If C++ is a real world language then it should have a few features in it
that allow 'repair jobs' like this. Sure I could ask my compiler vendor to
make a change, but isn't the C++ Standard all about making these feature
ubiquitous?
I reply in series to people below.
On Friday, August 25, 2023, Sebastian Wittmeier wrote:
> - What about called functions? Are the rules also valid within those?
> What about template functions? What about used operators?
>
When a function is marked as '__verbose', the verbosity is not extended
into nested function calls.
- All objects are treated as volatile. Including parameters, return
> values, parameters of function calls (if DoSomething would have
> parameters)? Including member variables of used classes/structs?
>
Yes, everything is treated as volatile. Every time the compiler sees the
name of a variable inside a function, it has to read its value from memory
again -- no assumptions are made, i.e. no optimisation.
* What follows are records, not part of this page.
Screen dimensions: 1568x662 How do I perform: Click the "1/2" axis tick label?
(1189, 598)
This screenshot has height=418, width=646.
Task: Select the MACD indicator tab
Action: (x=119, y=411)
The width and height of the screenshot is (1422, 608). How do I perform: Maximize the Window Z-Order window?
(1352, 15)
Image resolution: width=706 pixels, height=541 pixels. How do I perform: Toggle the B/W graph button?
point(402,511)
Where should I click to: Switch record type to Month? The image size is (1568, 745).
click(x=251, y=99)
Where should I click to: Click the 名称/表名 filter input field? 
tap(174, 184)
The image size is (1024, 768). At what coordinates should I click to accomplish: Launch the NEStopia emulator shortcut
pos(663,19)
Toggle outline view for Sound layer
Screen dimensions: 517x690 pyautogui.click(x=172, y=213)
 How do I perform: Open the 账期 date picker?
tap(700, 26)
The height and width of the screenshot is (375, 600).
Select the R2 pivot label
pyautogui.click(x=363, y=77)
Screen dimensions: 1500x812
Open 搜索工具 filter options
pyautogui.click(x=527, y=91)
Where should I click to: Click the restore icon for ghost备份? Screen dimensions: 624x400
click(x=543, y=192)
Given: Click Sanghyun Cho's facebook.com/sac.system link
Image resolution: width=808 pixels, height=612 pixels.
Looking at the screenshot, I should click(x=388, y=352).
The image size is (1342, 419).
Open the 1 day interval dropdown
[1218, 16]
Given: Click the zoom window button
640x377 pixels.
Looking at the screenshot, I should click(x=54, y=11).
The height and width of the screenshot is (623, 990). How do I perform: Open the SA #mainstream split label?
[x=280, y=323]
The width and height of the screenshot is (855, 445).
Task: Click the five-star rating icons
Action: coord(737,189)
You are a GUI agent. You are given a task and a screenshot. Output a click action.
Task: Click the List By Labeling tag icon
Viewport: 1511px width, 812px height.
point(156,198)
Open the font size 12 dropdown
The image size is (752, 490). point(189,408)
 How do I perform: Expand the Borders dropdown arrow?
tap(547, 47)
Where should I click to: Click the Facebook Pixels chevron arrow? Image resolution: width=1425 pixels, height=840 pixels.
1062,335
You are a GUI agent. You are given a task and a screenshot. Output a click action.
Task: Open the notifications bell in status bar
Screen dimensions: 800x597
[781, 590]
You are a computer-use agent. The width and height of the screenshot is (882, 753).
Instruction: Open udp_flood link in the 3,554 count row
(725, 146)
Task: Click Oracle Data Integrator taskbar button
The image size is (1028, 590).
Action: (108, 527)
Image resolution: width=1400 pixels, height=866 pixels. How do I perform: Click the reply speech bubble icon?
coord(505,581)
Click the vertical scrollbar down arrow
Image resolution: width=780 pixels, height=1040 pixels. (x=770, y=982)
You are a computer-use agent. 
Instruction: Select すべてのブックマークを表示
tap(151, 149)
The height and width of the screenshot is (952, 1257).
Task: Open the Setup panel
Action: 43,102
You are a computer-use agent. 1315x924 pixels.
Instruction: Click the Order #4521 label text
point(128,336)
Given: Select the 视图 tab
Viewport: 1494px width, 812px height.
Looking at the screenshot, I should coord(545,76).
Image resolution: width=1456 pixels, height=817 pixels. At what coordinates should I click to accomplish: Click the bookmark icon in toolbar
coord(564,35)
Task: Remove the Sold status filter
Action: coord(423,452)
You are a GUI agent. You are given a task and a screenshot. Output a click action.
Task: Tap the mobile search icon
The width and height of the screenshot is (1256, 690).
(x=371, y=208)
- All pointers are automatically std::launder'ed. When? After each line,
> after each instruction, after each sub-expression? With launder, you mean p
> = std::launder(p). Of which pointers is this valid? Any pointer used in the
> C++ program (are they registered somewhere)? Pointers used in the
> instructions within the function? What about called functions, operators,
> ..., which internally use pointers?
>
Inside the function, every pointer has 'launder' applied to it before every
dereference, and there is no caching of the vtable. Every single pointer.
> - All objects are treated as volatile. Does that do, what you expect?
> Variables can be put into processor registers. With the as-if-rule, the
> optimizer can remove if conditions even for volatile variables. In this
> case the pointers are provided by the caller, but perhaps this function is
> inlined and the target of the pointers is known and local to the calling
> functions.
>
__verbose functions are forbidden to be inlined.
> The overall question is, why would you want to have such a feature?
>
> For making wrong code valid?
>
> For debugging purposes?
>
I gave one example at the top of this email.
> Most of the effects you expect would be visible only at the assembler
> level or in multithreaded code.
>
> For multithreaded code one should use correct synchronization to begin
> with.
>
> Debugging assembler level is kind of outside of the scope of the C++
> standard.
>
> Better each implementation provides a way to generate debug-friendly code,
> e.g. with a switch like '-O0'.
>
I don't think that debugging should be beyond the Standard. We have
'assert' and 'NDEBUG' already. More so though here, I'm talking about
improvisation rather than debugging.